My attempted interruptions for those questions didn’t yield too much information. The cost was cheap, a couple hundred dollars a day. But for how many mentions? When during the day? These details that never surfaced before the big issue was tackled, who is KNEW?
I was told the KNEW was a news talk station in San Francisco.
Really? I listen to the radio a lot, and wind up listening to news (KCBS) and the #1 talk station (KGO) most of the time, with a few hours a week from my local school district’s public station. I know that KGO has a conservative talk sister station, KSFO, but KNEW? It didn’t ring a bell.
So, I asked what KNEW programmed and got unresponsive mumbo-jumbo from Mr. Motormouth. I persisted, and got more sales speech and no better information.
But, as Mr. Sales was going on about the goodness of anti-DUI messages, or something, I went to the keyboard and Googled KNEW.
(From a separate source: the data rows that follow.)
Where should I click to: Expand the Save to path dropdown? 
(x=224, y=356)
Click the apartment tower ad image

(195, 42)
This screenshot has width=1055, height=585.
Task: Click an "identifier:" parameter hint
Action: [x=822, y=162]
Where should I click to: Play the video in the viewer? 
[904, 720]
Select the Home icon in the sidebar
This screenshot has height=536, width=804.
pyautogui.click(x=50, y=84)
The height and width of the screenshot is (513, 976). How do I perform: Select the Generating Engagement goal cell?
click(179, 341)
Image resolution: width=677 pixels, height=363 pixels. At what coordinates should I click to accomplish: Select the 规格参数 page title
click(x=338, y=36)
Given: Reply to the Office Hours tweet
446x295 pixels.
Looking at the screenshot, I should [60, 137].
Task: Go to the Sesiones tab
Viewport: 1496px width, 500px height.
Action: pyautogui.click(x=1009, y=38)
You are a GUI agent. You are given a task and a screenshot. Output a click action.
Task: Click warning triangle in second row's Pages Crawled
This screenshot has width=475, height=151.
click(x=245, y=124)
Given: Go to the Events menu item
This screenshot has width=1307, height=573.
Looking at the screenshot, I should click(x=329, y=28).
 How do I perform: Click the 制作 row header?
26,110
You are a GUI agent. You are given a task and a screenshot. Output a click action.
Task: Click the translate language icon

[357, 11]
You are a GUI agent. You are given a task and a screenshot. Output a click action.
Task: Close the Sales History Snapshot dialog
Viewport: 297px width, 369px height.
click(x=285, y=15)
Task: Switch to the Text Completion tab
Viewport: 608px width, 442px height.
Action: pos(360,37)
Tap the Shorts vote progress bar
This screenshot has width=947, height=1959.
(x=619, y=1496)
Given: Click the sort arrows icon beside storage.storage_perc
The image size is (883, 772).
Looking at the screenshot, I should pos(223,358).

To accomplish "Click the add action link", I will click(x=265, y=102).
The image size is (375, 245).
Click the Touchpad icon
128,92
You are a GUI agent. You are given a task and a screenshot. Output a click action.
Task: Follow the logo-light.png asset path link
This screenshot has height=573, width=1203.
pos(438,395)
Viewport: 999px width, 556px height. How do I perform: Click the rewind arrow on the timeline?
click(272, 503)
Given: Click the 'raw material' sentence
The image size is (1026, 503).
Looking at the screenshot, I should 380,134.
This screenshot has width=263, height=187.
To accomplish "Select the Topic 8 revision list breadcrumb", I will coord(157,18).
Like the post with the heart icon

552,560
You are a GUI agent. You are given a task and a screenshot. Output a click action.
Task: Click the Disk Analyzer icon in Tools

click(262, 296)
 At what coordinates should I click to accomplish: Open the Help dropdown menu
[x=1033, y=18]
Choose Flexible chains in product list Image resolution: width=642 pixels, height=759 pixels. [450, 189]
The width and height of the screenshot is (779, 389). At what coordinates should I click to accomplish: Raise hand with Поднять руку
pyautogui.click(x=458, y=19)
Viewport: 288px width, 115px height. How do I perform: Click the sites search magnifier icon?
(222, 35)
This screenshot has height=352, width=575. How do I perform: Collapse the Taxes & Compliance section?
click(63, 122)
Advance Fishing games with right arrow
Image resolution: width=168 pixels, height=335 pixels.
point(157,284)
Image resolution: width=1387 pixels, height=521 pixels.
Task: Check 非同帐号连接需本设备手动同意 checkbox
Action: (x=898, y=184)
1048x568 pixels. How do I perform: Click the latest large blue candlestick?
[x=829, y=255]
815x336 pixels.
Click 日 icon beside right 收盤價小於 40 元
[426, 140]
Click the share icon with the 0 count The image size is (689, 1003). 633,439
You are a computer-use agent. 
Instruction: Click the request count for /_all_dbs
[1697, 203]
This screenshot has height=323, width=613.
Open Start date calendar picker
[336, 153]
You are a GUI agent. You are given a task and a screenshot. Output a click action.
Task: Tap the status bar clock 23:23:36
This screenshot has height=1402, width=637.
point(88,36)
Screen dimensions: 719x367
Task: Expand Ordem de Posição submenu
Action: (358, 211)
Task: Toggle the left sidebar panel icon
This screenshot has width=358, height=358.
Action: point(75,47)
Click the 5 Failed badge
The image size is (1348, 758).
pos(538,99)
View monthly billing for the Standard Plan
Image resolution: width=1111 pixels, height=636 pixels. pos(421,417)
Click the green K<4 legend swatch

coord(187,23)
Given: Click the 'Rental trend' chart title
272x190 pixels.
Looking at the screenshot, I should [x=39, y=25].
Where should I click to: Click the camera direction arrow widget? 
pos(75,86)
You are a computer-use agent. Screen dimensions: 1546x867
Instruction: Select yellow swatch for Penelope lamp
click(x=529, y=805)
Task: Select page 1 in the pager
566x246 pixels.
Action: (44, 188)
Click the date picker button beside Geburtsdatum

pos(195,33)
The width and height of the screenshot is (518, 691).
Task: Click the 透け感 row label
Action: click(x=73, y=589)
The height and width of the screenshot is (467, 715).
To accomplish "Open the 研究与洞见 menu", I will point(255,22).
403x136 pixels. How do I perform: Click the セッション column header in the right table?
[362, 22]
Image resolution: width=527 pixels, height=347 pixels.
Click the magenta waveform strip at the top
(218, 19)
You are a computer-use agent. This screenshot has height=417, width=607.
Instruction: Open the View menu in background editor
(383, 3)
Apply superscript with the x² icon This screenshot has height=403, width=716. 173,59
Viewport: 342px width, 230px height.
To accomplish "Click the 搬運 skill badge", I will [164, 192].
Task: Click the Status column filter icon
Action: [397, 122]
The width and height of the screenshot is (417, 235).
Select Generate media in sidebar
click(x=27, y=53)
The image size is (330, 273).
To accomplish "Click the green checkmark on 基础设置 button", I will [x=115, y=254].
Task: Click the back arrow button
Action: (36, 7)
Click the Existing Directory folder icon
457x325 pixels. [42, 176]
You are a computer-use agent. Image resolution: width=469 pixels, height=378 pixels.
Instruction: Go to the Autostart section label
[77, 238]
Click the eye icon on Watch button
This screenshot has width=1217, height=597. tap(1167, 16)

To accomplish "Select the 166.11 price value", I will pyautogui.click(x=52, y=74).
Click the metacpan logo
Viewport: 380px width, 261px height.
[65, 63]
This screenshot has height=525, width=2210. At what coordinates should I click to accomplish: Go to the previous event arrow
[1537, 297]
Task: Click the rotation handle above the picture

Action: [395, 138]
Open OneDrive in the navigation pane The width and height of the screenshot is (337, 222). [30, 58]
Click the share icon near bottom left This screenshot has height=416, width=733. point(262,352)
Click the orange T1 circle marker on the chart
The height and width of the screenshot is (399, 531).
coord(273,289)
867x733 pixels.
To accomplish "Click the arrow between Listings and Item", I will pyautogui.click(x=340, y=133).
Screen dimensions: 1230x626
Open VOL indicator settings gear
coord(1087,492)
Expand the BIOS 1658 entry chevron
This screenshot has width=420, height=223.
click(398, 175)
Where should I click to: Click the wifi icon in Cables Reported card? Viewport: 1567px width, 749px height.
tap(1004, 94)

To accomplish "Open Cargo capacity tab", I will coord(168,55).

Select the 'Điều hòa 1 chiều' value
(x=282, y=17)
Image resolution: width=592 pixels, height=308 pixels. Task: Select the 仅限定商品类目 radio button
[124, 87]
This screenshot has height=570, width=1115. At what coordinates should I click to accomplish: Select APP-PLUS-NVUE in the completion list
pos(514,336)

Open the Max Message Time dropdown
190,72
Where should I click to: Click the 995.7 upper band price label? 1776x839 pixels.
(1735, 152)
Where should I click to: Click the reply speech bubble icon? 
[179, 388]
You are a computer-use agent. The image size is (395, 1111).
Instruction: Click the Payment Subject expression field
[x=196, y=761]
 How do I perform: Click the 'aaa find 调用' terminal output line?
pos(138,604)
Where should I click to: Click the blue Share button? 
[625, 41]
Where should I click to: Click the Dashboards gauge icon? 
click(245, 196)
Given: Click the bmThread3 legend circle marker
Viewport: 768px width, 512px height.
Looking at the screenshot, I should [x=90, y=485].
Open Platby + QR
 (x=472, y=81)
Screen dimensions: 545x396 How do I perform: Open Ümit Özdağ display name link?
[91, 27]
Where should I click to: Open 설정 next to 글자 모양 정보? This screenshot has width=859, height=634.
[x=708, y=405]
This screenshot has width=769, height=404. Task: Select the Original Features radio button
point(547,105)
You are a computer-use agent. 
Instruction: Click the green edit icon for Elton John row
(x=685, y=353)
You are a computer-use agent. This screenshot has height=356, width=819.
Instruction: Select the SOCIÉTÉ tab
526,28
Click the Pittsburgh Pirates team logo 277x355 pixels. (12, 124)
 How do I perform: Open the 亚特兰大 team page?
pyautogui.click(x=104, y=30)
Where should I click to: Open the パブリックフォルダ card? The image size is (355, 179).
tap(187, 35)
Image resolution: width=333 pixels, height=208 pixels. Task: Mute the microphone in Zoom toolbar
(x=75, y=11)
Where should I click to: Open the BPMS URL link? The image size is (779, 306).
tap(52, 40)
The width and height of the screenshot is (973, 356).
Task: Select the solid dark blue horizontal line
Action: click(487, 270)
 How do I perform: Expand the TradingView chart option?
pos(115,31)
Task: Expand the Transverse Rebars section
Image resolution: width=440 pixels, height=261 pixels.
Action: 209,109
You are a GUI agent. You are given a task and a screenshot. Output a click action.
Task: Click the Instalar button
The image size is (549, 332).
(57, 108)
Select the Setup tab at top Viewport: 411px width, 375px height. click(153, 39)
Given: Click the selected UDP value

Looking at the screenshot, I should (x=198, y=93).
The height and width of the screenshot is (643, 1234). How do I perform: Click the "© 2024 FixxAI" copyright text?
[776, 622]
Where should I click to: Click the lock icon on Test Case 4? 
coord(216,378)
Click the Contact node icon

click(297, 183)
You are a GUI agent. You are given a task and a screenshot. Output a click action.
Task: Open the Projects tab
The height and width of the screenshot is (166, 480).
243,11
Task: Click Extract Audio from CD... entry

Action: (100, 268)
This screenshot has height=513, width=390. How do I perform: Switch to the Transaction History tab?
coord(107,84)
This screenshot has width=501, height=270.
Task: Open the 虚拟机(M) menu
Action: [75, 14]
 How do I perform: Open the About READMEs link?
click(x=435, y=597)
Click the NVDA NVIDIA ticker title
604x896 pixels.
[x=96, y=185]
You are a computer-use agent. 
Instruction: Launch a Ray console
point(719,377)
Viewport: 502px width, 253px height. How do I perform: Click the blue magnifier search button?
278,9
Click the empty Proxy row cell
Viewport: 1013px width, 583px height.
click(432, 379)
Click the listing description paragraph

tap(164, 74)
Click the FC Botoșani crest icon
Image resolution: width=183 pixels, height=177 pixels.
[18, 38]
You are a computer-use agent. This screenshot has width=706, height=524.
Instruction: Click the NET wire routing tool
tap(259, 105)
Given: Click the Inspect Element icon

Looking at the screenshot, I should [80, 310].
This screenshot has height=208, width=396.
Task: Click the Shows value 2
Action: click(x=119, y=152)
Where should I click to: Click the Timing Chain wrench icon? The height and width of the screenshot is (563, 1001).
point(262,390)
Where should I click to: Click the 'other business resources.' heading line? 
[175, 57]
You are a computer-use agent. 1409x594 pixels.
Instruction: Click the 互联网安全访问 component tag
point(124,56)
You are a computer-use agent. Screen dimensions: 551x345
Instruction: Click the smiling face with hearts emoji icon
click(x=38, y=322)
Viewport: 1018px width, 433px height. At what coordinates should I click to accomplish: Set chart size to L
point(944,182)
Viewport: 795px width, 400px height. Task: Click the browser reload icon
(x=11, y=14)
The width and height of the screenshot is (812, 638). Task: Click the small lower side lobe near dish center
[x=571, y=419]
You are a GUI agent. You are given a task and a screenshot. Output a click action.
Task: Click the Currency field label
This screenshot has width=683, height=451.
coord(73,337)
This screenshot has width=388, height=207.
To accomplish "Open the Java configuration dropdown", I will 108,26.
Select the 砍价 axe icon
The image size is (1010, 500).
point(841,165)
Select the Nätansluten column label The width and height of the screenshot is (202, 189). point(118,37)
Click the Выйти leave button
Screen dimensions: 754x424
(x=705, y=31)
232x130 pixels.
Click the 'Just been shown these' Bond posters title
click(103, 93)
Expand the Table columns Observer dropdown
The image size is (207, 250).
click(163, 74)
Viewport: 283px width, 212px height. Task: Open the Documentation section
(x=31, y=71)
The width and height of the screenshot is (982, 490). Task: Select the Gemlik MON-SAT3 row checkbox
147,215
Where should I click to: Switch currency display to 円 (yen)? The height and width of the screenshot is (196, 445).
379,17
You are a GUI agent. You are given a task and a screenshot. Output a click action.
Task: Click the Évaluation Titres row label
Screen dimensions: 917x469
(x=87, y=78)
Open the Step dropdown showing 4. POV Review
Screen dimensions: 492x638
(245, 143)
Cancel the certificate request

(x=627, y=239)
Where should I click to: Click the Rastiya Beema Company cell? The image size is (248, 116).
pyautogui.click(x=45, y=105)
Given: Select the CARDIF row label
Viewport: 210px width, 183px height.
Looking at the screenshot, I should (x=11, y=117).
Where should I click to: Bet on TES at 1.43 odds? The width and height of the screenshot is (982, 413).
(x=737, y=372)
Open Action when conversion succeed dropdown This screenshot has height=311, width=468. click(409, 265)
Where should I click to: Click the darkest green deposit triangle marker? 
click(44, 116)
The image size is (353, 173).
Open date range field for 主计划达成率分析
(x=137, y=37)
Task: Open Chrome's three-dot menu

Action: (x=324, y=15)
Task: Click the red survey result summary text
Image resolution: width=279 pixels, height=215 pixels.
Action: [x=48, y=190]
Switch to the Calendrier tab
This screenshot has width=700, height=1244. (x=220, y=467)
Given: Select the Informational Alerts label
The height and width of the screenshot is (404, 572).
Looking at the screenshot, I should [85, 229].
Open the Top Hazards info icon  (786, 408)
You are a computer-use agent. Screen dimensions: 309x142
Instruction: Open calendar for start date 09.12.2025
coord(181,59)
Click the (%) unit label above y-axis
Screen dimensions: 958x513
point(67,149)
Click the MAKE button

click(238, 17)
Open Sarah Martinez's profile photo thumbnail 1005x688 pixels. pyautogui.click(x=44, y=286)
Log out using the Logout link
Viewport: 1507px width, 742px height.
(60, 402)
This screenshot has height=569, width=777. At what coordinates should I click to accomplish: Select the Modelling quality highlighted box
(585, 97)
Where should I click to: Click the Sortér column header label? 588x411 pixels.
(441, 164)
Oh. They’re the Fox affiliate in San Francisco, and their home page showed Glen Beck smiling out on his public.
Fox! That’s what my fast-talking monologist was trying to keep me from knowing. He wanted to sign me up to advertise on Fox radio without ever telling me it was Fox radio. Wow!
Now, I imagine that San Francisco is not the easiest sales market for far-right Fox radio. But, to have the station’s programming masked from a potential, questioning advertiser just is wrong. Stand up for your product, Mr. Salesrep. Maybe I share Fox’s views, or maybe I just want exposure to its listeners. Find out. Maybe take your lumps, maybe make your sale. But, don’t play coy. Besides, do many businesses really sign up without knowing that they are supporting with their advertising dollars the super-right line up of Fox?
But, back to my conversation. After I dug up the apparently awful truth about KNEW, I said, “Oh you’re Fox. Oh, no, no, no!” in a surprised or horrified, not angry, tone. In response, the ace sales rep hung up. No goodbye, no nothing.
Apparently the Stand Up for America Fox network tries to slink in the back door of potential advertisers and runs when exposed to the light of day. Kind of ironic. Kind of disappointing.